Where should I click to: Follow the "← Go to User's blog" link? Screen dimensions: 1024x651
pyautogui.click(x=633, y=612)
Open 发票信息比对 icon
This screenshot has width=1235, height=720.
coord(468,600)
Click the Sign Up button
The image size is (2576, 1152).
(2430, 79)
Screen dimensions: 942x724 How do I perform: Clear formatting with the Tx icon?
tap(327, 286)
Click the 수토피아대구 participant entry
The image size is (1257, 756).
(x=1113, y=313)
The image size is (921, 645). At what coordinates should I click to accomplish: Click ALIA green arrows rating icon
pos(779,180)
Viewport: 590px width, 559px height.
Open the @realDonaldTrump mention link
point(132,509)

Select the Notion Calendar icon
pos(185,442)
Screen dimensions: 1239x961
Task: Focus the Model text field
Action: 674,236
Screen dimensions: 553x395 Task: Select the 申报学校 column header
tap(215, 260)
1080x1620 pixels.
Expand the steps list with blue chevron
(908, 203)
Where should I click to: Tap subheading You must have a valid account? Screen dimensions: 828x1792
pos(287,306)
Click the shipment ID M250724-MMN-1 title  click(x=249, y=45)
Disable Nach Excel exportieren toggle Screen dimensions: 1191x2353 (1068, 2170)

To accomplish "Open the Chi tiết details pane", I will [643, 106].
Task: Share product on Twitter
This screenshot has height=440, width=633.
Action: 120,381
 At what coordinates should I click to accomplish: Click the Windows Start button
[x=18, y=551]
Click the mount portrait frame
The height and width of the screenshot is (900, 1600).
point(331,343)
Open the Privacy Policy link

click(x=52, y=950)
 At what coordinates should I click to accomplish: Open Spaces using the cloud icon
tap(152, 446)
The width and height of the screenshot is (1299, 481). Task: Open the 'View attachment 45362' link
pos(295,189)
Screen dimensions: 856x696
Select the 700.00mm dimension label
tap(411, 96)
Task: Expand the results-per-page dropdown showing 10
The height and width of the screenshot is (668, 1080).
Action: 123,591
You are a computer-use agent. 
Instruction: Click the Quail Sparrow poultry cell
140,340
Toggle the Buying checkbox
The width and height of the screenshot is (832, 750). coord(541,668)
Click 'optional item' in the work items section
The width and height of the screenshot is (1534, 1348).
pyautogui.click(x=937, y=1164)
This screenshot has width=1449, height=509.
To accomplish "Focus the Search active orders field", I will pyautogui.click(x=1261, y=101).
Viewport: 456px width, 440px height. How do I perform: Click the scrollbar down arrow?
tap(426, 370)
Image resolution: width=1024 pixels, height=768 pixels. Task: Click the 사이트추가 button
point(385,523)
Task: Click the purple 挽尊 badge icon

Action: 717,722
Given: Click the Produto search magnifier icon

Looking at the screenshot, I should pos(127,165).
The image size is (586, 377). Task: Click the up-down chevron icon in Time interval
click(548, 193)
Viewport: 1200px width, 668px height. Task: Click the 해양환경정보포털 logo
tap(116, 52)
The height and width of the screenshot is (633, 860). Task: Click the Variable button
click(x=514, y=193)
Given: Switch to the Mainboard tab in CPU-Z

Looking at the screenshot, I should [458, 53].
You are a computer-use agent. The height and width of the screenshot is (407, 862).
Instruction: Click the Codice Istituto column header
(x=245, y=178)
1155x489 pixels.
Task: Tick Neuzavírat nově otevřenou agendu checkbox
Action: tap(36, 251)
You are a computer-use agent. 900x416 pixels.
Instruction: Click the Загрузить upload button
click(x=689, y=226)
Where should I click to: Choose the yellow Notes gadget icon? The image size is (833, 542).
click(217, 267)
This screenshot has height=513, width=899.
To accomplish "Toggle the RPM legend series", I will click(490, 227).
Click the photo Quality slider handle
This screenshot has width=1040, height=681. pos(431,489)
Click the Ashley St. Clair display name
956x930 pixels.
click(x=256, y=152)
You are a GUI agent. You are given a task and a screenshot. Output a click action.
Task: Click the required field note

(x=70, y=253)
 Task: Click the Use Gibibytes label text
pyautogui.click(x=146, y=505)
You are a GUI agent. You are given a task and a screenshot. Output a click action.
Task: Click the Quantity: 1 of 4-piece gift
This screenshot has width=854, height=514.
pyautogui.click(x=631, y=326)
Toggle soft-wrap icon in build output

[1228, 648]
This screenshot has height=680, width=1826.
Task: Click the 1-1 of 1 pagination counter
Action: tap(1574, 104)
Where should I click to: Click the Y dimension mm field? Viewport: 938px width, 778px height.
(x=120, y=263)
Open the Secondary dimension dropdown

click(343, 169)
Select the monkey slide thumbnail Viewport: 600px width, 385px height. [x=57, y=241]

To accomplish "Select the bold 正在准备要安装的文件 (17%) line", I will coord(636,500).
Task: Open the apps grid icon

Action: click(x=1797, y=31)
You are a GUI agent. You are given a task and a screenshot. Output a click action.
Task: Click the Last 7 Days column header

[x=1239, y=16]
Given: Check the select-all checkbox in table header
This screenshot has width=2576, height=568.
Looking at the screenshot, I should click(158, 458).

#####

Instructions to follow — The records above must be retyped in full, exactly as written.

Task solution —
Where should I click to: Follow the "← Go to User's blog" link? Screen dimensions: 1024x651
pyautogui.click(x=633, y=612)
Open 发票信息比对 icon
This screenshot has width=1235, height=720.
coord(468,600)
Click the Sign Up button
The image size is (2576, 1152).
(2430, 79)
Screen dimensions: 942x724 How do I perform: Clear formatting with the Tx icon?
tap(327, 286)
Click the 수토피아대구 participant entry
The image size is (1257, 756).
(x=1113, y=313)
The image size is (921, 645). At what coordinates should I click to accomplish: Click ALIA green arrows rating icon
pos(779,180)
Viewport: 590px width, 559px height.
Open the @realDonaldTrump mention link
point(132,509)

Select the Notion Calendar icon
pos(185,442)
Screen dimensions: 1239x961
Task: Focus the Model text field
Action: 674,236
Screen dimensions: 553x395 Task: Select the 申报学校 column header
tap(215, 260)
1080x1620 pixels.
Expand the steps list with blue chevron
(908, 203)
Where should I click to: Tap subheading You must have a valid account? Screen dimensions: 828x1792
pos(287,306)
Click the shipment ID M250724-MMN-1 title  click(x=249, y=45)
Disable Nach Excel exportieren toggle Screen dimensions: 1191x2353 (1068, 2170)

To accomplish "Open the Chi tiết details pane", I will [643, 106].
Task: Share product on Twitter
This screenshot has height=440, width=633.
Action: 120,381
 At what coordinates should I click to accomplish: Click the Windows Start button
[x=18, y=551]
Click the mount portrait frame
The height and width of the screenshot is (900, 1600).
point(331,343)
Open the Privacy Policy link

click(x=52, y=950)
 At what coordinates should I click to accomplish: Open Spaces using the cloud icon
tap(152, 446)
The width and height of the screenshot is (1299, 481). Task: Open the 'View attachment 45362' link
pos(295,189)
Screen dimensions: 856x696
Select the 700.00mm dimension label
tap(411, 96)
Task: Expand the results-per-page dropdown showing 10
The height and width of the screenshot is (668, 1080).
Action: 123,591
You are a computer-use agent. 
Instruction: Click the Quail Sparrow poultry cell
140,340
Toggle the Buying checkbox
The width and height of the screenshot is (832, 750). coord(541,668)
Click 'optional item' in the work items section
The width and height of the screenshot is (1534, 1348).
pyautogui.click(x=937, y=1164)
This screenshot has width=1449, height=509.
To accomplish "Focus the Search active orders field", I will pyautogui.click(x=1261, y=101).
Viewport: 456px width, 440px height. How do I perform: Click the scrollbar down arrow?
tap(426, 370)
Image resolution: width=1024 pixels, height=768 pixels. Task: Click the 사이트추가 button
point(385,523)
Task: Click the purple 挽尊 badge icon

Action: 717,722
Given: Click the Produto search magnifier icon

Looking at the screenshot, I should pos(127,165).
The image size is (586, 377). Task: Click the up-down chevron icon in Time interval
click(548, 193)
Viewport: 1200px width, 668px height. Task: Click the 해양환경정보포털 logo
tap(116, 52)
The height and width of the screenshot is (633, 860). Task: Click the Variable button
click(x=514, y=193)
Given: Switch to the Mainboard tab in CPU-Z

Looking at the screenshot, I should [458, 53].
You are a computer-use agent. The height and width of the screenshot is (407, 862).
Instruction: Click the Codice Istituto column header
(x=245, y=178)
1155x489 pixels.
Task: Tick Neuzavírat nově otevřenou agendu checkbox
Action: tap(36, 251)
You are a computer-use agent. 900x416 pixels.
Instruction: Click the Загрузить upload button
click(x=689, y=226)
Where should I click to: Choose the yellow Notes gadget icon? The image size is (833, 542).
click(217, 267)
This screenshot has height=513, width=899.
To accomplish "Toggle the RPM legend series", I will click(490, 227).
Click the photo Quality slider handle
This screenshot has width=1040, height=681. pos(431,489)
Click the Ashley St. Clair display name
956x930 pixels.
click(x=256, y=152)
You are a GUI agent. You are given a task and a screenshot. Output a click action.
Task: Click the required field note

(x=70, y=253)
 Task: Click the Use Gibibytes label text
pyautogui.click(x=146, y=505)
You are a GUI agent. You are given a task and a screenshot. Output a click action.
Task: Click the Quantity: 1 of 4-piece gift
This screenshot has width=854, height=514.
pyautogui.click(x=631, y=326)
Toggle soft-wrap icon in build output

[1228, 648]
This screenshot has height=680, width=1826.
Task: Click the 1-1 of 1 pagination counter
Action: tap(1574, 104)
Where should I click to: Click the Y dimension mm field? Viewport: 938px width, 778px height.
(x=120, y=263)
Open the Secondary dimension dropdown

click(343, 169)
Select the monkey slide thumbnail Viewport: 600px width, 385px height. [x=57, y=241]

To accomplish "Select the bold 正在准备要安装的文件 (17%) line", I will coord(636,500).
Task: Open the apps grid icon

Action: click(x=1797, y=31)
You are a GUI agent. You are given a task and a screenshot. Output a click action.
Task: Click the Last 7 Days column header

[x=1239, y=16]
Given: Check the select-all checkbox in table header
This screenshot has width=2576, height=568.
Looking at the screenshot, I should click(158, 458).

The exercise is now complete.